Emma tenía poco menos de cuatro años cuando vio que “el niño” que acababa de tener la señorita María, esa señora que cuidaba de ella y de su hermana Helena y que pudo ser su mamá, fue abandonado en un canasto, al frente de una puerta. “Creo que en ese momento aprendí de un solo golpe lo que es injusticia y que un niño de cuatro años puede ya sentir el deseo de no querer vivir más y ambicionar ser devorado por las entrañas de la tierra. Ese día quedará como el más cruel de mi existencia”, escribió Reyes. Pero vendría algo peor: su propio abandono. La señorita María también la abandonó a ella, junto a Helena, y le esperaban muchos años –hasta que se convirtió en adulta– en un convento de monjas que veían en cualquier gesto humano una posibilidad de pecado. “¿Quién te dio afecto en esa infancia?”, le preguntó alguna vez Gloria Valencia de Castaño. Y ella respondió: “No creo que tuviéramos ese tipo de preocupación, lo nuestro era el pecado, salvar el alma, no ser malas, tenerle miedo al diablo...”.

He oído muchos comentarios de lectoras de Memoria por correspondencia que se identificaron con los relatos de Emma Reyes porque también crecieron en conventos o colegios de monjas. También crecieron rezando el rosario diariamente, recibiendo castigos crueles, y educadas para una vida de resignación frente a un destino desolador. Emma Reyes creció en las décadas de los años veinte y treinta y los tiempos han cambiado, pero no del todo. Según ella misma, solo hasta que se escapó del convento, ya después de los 18 años, pudo aprender a escribir. Lo hizo como pudo, y en las cartas originales, que escribía a mano, se ven errores de ortografía que evidencian su endeble educación. La educación, esa palabra tan trajinada y que cada tanto los políticos sacan a relucir como bandera de campaña, sigue siendo el problema fundamental de Colombia. Todavía estamos lejos de que todos los niños tengan acceso a ella, en un país en que tantos de ellos deben trabajar antes que estudiar. Emma pasó buena parte de su infancia cosiendo bandas presidenciales y bordando manteles para las señoras de la alta sociedad, como pago por una deficiente alimentación en el convento.

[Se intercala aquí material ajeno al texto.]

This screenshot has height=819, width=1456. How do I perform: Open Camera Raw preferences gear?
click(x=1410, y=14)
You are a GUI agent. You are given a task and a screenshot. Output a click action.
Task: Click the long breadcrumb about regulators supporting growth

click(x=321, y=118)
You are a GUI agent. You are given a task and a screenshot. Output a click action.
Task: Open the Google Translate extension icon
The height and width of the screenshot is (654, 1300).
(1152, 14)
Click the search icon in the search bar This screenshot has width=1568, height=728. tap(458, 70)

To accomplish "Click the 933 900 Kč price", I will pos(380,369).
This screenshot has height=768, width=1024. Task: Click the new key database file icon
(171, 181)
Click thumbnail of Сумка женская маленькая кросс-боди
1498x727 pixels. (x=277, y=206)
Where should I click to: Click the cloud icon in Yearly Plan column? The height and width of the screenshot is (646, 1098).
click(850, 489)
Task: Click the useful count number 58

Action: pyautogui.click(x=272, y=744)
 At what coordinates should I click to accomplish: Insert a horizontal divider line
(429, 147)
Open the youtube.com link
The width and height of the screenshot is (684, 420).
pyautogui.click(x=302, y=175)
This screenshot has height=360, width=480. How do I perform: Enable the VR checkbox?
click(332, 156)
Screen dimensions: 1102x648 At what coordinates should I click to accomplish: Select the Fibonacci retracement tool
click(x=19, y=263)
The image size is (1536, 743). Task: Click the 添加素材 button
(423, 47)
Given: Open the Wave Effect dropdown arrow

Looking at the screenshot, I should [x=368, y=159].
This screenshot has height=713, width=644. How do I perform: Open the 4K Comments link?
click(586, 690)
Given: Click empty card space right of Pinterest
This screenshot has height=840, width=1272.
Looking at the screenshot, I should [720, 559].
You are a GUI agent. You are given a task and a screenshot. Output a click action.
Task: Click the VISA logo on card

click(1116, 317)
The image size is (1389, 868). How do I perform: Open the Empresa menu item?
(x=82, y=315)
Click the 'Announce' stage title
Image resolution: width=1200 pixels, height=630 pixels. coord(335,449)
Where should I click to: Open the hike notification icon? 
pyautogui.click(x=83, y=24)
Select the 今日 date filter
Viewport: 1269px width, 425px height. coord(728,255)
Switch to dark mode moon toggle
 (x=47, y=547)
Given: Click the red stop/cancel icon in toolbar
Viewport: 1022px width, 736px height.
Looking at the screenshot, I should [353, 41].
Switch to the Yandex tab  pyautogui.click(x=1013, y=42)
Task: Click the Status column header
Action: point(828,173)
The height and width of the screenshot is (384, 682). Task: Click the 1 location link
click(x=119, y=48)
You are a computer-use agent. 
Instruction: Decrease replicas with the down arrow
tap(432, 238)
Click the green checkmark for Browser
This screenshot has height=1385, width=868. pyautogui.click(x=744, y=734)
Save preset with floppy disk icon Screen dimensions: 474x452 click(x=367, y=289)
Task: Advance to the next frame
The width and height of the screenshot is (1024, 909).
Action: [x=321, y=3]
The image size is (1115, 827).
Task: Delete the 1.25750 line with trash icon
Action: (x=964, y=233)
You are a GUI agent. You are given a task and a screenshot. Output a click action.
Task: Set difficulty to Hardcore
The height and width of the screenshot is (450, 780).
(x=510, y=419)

Emma Reyes quería que sus cartas se publicaran después de su muerte, en el 2003, y que las regalías de ese libro sirvieran para ayudar a niños huérfanos de Colombia. El lugar escogido fue la Fundación Hogar San Mauricio en Bogotá, que da alojamiento y educación a 150 niños que comparten con Emma, un siglo después, su historia. Entre ellos han construido una familia.